Emergence Catherine Lee at Blue Star Contemporary
Catherine Lee grew up in West Texas and says the large, open spaces of her childhood greatly influence her work. Practicing since the mid-1970s, Lee has a minimalist/post-minimalist focus, exploring a variety of processes and materials. Lee’s retrospective is on view at San Antonio’s Blue Star Contemporary through November 9.
Dallas
VideoFest
VideoFest is back in Dallas for its 27th year this October. Programmed by the Video Association of Dallas, VideoFest is packed with 125 screenings of media art taking place over ten days this month and featuring everything from a never before seen Hitchcock film to music documentaries to experimental shorts and animation pieces. Through Oct. 19th. Tickets at VideoFest.org
Thinner Than Water at Kitchen Dog Theater
Dallas’s edgy Kitchen Dog Theater kick off their 24th season with the regional premiere of Thinner Than Water, not your average tale of a dysfunctional family by Melissa Ross, through Oct. 25. “Ross’s raw and wicked dramedy about finding family in unexpected places is a brave tale, ideal for Kitchen Dog’s signature style of great ensemble acting in an intimate space,” says Christopher Carlos, KDT co-artistic director.

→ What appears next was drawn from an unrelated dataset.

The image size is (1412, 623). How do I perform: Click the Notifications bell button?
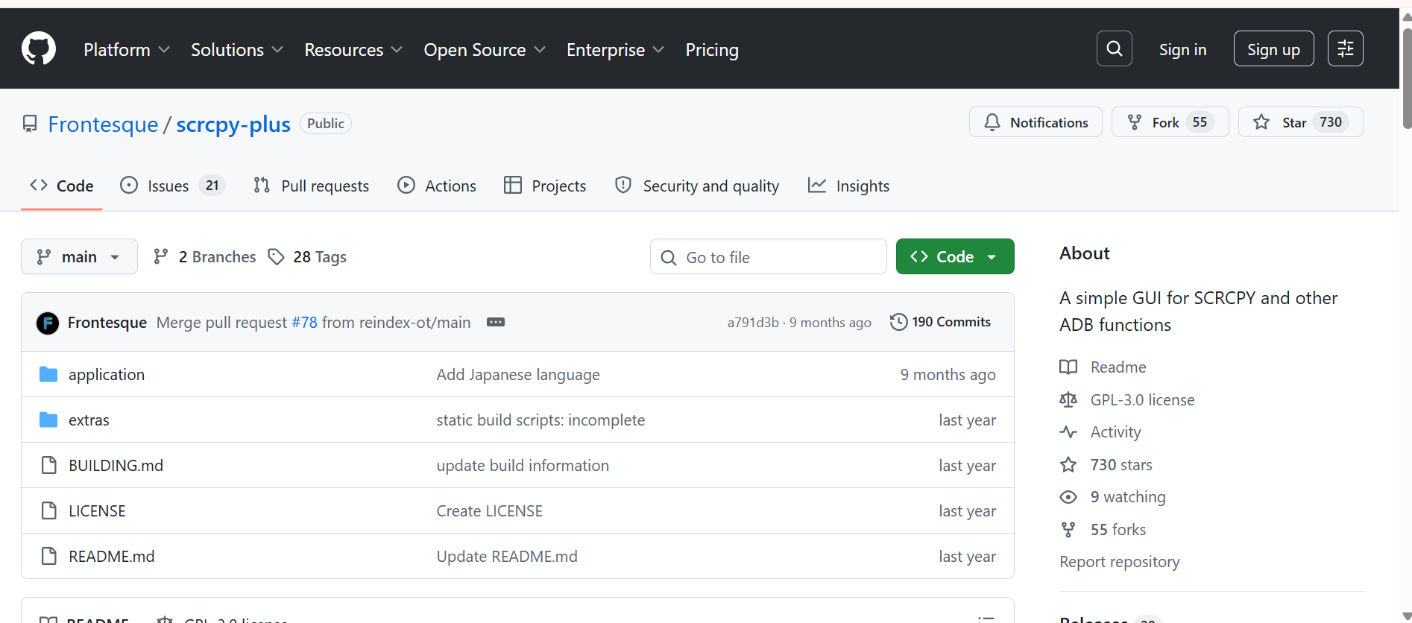pyautogui.click(x=1036, y=122)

Provocations: The Architecture and Design of Heatherwick Studio at Nasher Sculpture Center
We’re thrilled every time a museum showcases the work of an architect and can think of few more deserving of a place inside the museum than Thomas Heatherwick. The show was organized by Nasher Sculpture Center guest curator Brooke Hodge and examines the design behind some of Heatherwick Studio’s most exciting and inventive designs, buildings which are often more sculptural than anything else. Provocations will be on view through January 4.
Austin
The Predicament of Always (As It Is) Richard T. Walker at the Contemporary Austin
The Contemporary’s oasis at Laguna Gloria is the perfect spot for visitor’s to happen upon Richard Walker’s irreverent but rather haunting video installation. A lifelong admiration for the American West is evident in the striking visual component of Walker’s piece which features vistas filmed in East and West Texas, but the absurdity of the instruments and random sounds with which he activates them makes for a study in contrasts and perhaps a meditation on the absurdity of nature. The piece is on view in Laguna Gloria’s Gatehouse Gallery through January 11.

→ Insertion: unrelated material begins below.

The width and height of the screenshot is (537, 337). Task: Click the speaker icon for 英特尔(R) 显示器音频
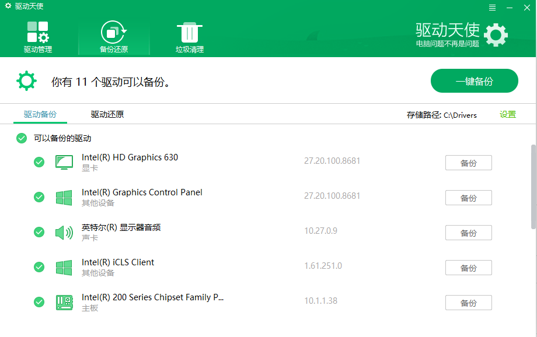coord(64,231)
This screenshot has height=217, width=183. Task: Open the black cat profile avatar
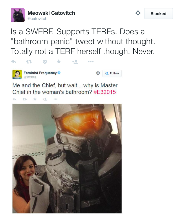pos(18,15)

Apocrypha Project: A Sampling of Suspected Shakespeare at Hidden Room Theatre
We are always interested in what the award-winning folks at Hidden Room Theatre are up to, and this month, they are full of mystery and intrigue with the Apocrypha Project: A Sampling of Suspected Shakespeare, Oct. 17-Nov. 1, directed by Hidden Room artistic director Beth Burns. The three anonymous plays share one mystery in that they have all been at one time attributed to William Shakespeare. “The Hidden Room is proud to present blocked and costumed staged readings of these rare gems, each incredibly popular in their day, now largely forgotten,” says Burns. “They are the most delightful plays that Shakespeare possibly never wrote.” Presented in wildly different styles, and starring some of Austin’s most celebrated actors, all Apocrypha Project performances are Pay-What-You-Can.